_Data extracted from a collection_
================================
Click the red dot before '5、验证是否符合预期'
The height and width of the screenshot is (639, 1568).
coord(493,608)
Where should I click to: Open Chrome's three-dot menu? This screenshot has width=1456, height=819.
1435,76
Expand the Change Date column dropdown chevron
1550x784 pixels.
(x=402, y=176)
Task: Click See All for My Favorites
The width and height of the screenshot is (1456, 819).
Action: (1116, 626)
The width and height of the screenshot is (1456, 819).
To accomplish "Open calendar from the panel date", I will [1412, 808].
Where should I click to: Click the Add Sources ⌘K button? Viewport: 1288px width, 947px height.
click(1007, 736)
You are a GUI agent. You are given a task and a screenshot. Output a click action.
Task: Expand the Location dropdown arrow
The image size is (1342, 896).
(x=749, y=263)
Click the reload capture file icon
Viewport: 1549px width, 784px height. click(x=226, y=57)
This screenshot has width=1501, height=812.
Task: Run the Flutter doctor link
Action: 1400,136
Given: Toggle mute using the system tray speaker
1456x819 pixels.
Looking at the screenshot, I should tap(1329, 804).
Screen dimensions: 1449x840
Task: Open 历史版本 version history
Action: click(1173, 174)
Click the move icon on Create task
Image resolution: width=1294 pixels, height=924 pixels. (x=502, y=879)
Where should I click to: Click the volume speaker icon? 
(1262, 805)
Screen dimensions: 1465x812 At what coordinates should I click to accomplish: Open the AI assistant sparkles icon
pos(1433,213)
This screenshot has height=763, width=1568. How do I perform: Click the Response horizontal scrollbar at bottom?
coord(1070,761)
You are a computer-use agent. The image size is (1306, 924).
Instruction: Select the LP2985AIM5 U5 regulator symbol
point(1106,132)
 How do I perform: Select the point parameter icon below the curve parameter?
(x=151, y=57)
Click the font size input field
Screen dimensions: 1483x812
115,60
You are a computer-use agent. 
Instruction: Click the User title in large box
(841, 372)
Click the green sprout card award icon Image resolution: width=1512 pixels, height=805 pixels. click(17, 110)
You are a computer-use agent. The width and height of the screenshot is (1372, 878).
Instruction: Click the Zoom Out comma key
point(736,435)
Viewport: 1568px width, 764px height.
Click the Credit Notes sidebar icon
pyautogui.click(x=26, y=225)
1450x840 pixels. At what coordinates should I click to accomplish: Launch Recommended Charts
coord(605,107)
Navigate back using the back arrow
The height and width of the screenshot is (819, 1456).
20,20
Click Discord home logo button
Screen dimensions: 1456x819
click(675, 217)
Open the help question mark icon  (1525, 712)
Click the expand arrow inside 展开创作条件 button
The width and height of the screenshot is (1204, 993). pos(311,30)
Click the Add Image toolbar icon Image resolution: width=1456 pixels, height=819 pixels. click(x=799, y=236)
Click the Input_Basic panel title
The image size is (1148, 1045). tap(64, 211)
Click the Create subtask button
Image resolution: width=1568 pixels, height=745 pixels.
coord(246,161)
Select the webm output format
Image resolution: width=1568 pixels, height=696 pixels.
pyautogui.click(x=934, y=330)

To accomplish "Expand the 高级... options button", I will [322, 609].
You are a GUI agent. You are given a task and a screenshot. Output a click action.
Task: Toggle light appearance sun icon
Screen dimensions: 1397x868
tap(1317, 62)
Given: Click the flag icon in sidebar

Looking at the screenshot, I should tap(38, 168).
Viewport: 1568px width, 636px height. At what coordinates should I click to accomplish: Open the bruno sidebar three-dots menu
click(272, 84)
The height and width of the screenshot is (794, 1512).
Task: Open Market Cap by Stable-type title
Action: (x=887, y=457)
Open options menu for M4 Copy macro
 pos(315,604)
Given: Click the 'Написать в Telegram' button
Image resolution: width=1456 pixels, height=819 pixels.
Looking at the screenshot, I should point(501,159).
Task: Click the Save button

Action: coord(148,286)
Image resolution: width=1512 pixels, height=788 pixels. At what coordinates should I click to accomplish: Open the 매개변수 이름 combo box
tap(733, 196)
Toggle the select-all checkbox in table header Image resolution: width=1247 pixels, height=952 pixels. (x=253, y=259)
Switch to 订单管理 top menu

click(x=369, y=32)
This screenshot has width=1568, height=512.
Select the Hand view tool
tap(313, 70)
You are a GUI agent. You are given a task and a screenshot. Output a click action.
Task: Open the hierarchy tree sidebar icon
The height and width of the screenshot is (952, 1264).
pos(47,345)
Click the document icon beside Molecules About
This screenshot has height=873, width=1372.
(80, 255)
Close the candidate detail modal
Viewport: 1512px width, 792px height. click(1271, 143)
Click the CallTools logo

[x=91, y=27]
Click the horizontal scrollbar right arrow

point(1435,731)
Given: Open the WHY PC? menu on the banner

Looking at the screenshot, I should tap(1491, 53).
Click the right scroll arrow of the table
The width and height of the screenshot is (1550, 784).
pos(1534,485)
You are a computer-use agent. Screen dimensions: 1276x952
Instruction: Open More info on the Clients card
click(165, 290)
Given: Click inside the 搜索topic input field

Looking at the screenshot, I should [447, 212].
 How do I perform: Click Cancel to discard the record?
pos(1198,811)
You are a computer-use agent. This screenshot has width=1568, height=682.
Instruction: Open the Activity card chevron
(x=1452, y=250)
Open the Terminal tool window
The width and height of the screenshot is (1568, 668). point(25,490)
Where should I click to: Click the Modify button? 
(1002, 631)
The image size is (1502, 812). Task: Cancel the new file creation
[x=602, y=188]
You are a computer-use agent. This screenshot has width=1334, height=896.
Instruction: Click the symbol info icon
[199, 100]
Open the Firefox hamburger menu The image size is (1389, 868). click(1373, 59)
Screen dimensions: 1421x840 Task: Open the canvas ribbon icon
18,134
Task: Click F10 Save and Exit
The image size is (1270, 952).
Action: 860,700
================================
_ACTION ITEM_
Copy out the entries. Change nothing.

_TASK SOLUTION_
Click the red dot before '5、验证是否符合预期'
The height and width of the screenshot is (639, 1568).
coord(493,608)
Where should I click to: Open Chrome's three-dot menu? This screenshot has width=1456, height=819.
1435,76
Expand the Change Date column dropdown chevron
1550x784 pixels.
(x=402, y=176)
Task: Click See All for My Favorites
The width and height of the screenshot is (1456, 819).
Action: (1116, 626)
The width and height of the screenshot is (1456, 819).
To accomplish "Open calendar from the panel date", I will [1412, 808].
Where should I click to: Click the Add Sources ⌘K button? Viewport: 1288px width, 947px height.
click(1007, 736)
You are a GUI agent. You are given a task and a screenshot. Output a click action.
Task: Expand the Location dropdown arrow
The image size is (1342, 896).
(x=749, y=263)
Click the reload capture file icon
Viewport: 1549px width, 784px height. click(x=226, y=57)
This screenshot has width=1501, height=812.
Task: Run the Flutter doctor link
Action: 1400,136
Given: Toggle mute using the system tray speaker
1456x819 pixels.
Looking at the screenshot, I should tap(1329, 804).
Screen dimensions: 1449x840
Task: Open 历史版本 version history
Action: click(1173, 174)
Click the move icon on Create task
Image resolution: width=1294 pixels, height=924 pixels. (x=502, y=879)
Where should I click to: Click the volume speaker icon? 
(1262, 805)
Screen dimensions: 1465x812 At what coordinates should I click to accomplish: Open the AI assistant sparkles icon
pos(1433,213)
This screenshot has height=763, width=1568. How do I perform: Click the Response horizontal scrollbar at bottom?
coord(1070,761)
You are a computer-use agent. The image size is (1306, 924).
Instruction: Select the LP2985AIM5 U5 regulator symbol
point(1106,132)
 How do I perform: Select the point parameter icon below the curve parameter?
(x=151, y=57)
Click the font size input field
Screen dimensions: 1483x812
115,60
You are a computer-use agent. 
Instruction: Click the User title in large box
(841, 372)
Click the green sprout card award icon Image resolution: width=1512 pixels, height=805 pixels. click(17, 110)
You are a computer-use agent. The width and height of the screenshot is (1372, 878).
Instruction: Click the Zoom Out comma key
point(736,435)
Viewport: 1568px width, 764px height.
Click the Credit Notes sidebar icon
pyautogui.click(x=26, y=225)
1450x840 pixels. At what coordinates should I click to accomplish: Launch Recommended Charts
coord(605,107)
Navigate back using the back arrow
The height and width of the screenshot is (819, 1456).
20,20
Click Discord home logo button
Screen dimensions: 1456x819
click(675, 217)
Open the help question mark icon  (1525, 712)
Click the expand arrow inside 展开创作条件 button
The width and height of the screenshot is (1204, 993). pos(311,30)
Click the Add Image toolbar icon Image resolution: width=1456 pixels, height=819 pixels. click(x=799, y=236)
Click the Input_Basic panel title
The image size is (1148, 1045). tap(64, 211)
Click the Create subtask button
Image resolution: width=1568 pixels, height=745 pixels.
coord(246,161)
Select the webm output format
Image resolution: width=1568 pixels, height=696 pixels.
pyautogui.click(x=934, y=330)

To accomplish "Expand the 高级... options button", I will [322, 609].
You are a GUI agent. You are given a task and a screenshot. Output a click action.
Task: Toggle light appearance sun icon
Screen dimensions: 1397x868
tap(1317, 62)
Given: Click the flag icon in sidebar

Looking at the screenshot, I should tap(38, 168).
Viewport: 1568px width, 636px height. At what coordinates should I click to accomplish: Open the bruno sidebar three-dots menu
click(272, 84)
The height and width of the screenshot is (794, 1512).
Task: Open Market Cap by Stable-type title
Action: (x=887, y=457)
Open options menu for M4 Copy macro
 pos(315,604)
Given: Click the 'Написать в Telegram' button
Image resolution: width=1456 pixels, height=819 pixels.
Looking at the screenshot, I should point(501,159).
Task: Click the Save button

Action: coord(148,286)
Image resolution: width=1512 pixels, height=788 pixels. At what coordinates should I click to accomplish: Open the 매개변수 이름 combo box
tap(733, 196)
Toggle the select-all checkbox in table header Image resolution: width=1247 pixels, height=952 pixels. (x=253, y=259)
Switch to 订单管理 top menu

click(x=369, y=32)
This screenshot has width=1568, height=512.
Select the Hand view tool
tap(313, 70)
You are a GUI agent. You are given a task and a screenshot. Output a click action.
Task: Open the hierarchy tree sidebar icon
The height and width of the screenshot is (952, 1264).
pos(47,345)
Click the document icon beside Molecules About
This screenshot has height=873, width=1372.
(80, 255)
Close the candidate detail modal
Viewport: 1512px width, 792px height. click(1271, 143)
Click the CallTools logo

[x=91, y=27]
Click the horizontal scrollbar right arrow

point(1435,731)
Given: Open the WHY PC? menu on the banner

Looking at the screenshot, I should tap(1491, 53).
Click the right scroll arrow of the table
The width and height of the screenshot is (1550, 784).
pos(1534,485)
You are a computer-use agent. Screen dimensions: 1276x952
Instruction: Open More info on the Clients card
click(165, 290)
Given: Click inside the 搜索topic input field

Looking at the screenshot, I should [447, 212].
 How do I perform: Click Cancel to discard the record?
pos(1198,811)
You are a computer-use agent. This screenshot has width=1568, height=682.
Instruction: Open the Activity card chevron
(x=1452, y=250)
Open the Terminal tool window
The width and height of the screenshot is (1568, 668). point(25,490)
Where should I click to: Click the Modify button? 
(1002, 631)
The image size is (1502, 812). Task: Cancel the new file creation
[x=602, y=188]
You are a computer-use agent. This screenshot has width=1334, height=896.
Instruction: Click the symbol info icon
[199, 100]
Open the Firefox hamburger menu The image size is (1389, 868). click(1373, 59)
Screen dimensions: 1421x840 Task: Open the canvas ribbon icon
18,134
Task: Click F10 Save and Exit
The image size is (1270, 952).
Action: 860,700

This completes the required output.